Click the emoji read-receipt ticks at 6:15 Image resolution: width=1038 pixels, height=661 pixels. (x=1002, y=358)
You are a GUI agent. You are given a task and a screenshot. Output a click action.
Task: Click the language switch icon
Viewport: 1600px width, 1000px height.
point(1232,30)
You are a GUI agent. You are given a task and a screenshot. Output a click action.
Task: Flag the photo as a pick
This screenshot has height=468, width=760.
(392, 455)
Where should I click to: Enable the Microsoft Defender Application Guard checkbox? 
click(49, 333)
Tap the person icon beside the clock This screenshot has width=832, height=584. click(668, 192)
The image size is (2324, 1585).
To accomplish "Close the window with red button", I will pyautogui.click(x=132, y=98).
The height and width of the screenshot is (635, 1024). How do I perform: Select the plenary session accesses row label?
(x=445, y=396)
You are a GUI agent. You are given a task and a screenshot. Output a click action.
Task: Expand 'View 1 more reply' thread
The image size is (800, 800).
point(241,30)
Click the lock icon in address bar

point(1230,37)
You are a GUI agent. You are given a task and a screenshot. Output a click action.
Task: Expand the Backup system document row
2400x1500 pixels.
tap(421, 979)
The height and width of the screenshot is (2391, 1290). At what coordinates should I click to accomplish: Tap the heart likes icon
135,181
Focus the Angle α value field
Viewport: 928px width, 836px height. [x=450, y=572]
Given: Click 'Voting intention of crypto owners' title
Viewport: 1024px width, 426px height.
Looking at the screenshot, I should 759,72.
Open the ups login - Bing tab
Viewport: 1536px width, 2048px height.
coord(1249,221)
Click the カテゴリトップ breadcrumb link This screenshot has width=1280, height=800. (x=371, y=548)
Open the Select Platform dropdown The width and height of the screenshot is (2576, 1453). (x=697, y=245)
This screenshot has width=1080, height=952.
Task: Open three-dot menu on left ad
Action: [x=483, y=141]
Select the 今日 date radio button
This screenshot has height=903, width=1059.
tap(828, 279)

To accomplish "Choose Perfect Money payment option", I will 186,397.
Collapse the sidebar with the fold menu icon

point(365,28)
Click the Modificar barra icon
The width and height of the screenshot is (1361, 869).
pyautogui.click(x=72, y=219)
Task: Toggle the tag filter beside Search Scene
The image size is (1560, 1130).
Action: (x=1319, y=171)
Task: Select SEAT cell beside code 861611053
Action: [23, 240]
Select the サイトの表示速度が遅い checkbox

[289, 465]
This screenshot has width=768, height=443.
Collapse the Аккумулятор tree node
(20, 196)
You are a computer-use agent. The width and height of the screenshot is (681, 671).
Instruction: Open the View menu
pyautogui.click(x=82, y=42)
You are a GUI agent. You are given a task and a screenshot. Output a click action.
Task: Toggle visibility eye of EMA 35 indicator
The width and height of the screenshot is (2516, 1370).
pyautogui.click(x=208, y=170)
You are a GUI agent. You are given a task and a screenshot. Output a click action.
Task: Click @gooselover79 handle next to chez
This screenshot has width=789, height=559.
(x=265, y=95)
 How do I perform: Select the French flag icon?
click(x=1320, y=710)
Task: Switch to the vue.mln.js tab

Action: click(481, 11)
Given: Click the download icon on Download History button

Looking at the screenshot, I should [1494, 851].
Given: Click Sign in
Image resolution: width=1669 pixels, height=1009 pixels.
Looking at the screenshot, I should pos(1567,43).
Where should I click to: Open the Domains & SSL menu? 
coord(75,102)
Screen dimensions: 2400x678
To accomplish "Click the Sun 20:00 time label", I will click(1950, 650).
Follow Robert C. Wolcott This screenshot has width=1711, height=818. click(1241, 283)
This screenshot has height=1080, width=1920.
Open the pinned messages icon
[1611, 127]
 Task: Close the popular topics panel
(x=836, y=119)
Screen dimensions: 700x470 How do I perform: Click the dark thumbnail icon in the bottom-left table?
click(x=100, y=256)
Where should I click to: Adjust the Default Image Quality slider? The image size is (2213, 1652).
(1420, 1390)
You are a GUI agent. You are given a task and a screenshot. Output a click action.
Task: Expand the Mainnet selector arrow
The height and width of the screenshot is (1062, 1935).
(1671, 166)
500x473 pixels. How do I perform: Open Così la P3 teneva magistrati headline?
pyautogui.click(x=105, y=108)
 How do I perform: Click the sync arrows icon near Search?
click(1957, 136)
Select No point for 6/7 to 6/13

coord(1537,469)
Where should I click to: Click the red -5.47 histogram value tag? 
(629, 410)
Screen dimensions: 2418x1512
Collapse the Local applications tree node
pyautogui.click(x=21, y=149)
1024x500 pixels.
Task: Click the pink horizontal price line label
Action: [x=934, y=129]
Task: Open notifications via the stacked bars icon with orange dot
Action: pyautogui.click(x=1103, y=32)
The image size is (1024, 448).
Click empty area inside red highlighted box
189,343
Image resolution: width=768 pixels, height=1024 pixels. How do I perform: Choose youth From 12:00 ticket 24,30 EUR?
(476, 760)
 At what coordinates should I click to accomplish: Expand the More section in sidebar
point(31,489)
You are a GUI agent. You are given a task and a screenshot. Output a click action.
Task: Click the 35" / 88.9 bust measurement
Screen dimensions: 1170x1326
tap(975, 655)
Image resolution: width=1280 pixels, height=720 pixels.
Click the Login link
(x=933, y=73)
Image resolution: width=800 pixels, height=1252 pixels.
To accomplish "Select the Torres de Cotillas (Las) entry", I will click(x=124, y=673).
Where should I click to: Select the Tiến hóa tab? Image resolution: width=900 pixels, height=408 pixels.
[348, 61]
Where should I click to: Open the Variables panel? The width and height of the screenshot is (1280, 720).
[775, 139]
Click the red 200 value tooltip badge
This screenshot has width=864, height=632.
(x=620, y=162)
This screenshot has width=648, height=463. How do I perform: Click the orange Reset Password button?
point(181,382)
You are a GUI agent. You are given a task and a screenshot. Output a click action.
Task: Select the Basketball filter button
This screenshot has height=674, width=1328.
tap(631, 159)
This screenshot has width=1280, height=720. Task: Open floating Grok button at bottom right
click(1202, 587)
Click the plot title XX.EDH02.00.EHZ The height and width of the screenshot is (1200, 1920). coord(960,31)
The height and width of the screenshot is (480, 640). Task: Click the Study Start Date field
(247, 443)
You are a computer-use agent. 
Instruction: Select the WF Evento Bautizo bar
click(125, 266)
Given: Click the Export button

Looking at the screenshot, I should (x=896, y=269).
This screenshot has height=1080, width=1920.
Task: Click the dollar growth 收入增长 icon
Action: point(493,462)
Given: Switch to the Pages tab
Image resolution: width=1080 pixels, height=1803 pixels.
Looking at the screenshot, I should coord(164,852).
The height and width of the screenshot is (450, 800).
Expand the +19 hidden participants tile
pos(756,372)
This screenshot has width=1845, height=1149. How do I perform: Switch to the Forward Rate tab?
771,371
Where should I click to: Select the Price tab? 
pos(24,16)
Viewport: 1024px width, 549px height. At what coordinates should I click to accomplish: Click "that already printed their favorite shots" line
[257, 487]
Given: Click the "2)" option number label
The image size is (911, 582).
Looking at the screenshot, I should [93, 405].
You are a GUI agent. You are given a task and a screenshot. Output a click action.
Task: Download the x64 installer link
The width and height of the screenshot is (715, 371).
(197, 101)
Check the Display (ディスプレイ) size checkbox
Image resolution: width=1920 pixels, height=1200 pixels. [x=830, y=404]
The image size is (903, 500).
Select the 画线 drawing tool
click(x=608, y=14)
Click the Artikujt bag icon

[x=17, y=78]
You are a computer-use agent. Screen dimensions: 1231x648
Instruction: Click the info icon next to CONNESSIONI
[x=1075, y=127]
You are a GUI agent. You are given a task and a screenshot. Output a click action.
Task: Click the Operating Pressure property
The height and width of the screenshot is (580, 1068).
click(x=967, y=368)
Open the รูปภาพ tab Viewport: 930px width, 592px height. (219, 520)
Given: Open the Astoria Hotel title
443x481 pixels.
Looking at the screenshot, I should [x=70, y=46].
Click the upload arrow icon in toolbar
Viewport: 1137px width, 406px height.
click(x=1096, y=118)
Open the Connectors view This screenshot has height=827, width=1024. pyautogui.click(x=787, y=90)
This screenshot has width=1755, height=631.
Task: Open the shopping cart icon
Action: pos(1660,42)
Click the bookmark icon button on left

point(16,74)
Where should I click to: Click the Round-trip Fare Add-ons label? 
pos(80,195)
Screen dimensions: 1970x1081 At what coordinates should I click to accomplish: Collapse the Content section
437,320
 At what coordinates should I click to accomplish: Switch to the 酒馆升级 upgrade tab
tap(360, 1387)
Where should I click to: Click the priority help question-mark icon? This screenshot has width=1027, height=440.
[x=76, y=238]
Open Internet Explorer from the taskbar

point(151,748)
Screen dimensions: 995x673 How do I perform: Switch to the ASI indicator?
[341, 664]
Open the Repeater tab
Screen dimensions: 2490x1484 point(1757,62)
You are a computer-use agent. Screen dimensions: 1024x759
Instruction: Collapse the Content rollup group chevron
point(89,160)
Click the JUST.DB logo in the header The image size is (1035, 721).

◆ **Set problem**
Substitute "globe icon" for "language switch icon" in everything from the start of the rows down to the line containing "point(1232,30)", and write that stretch out again with nothing else altered.

◆ **Full solution**
Click the emoji read-receipt ticks at 6:15 Image resolution: width=1038 pixels, height=661 pixels. (x=1002, y=358)
You are a GUI agent. You are given a task and a screenshot. Output a click action.
Task: Click the globe icon
Viewport: 1600px width, 1000px height.
point(1232,30)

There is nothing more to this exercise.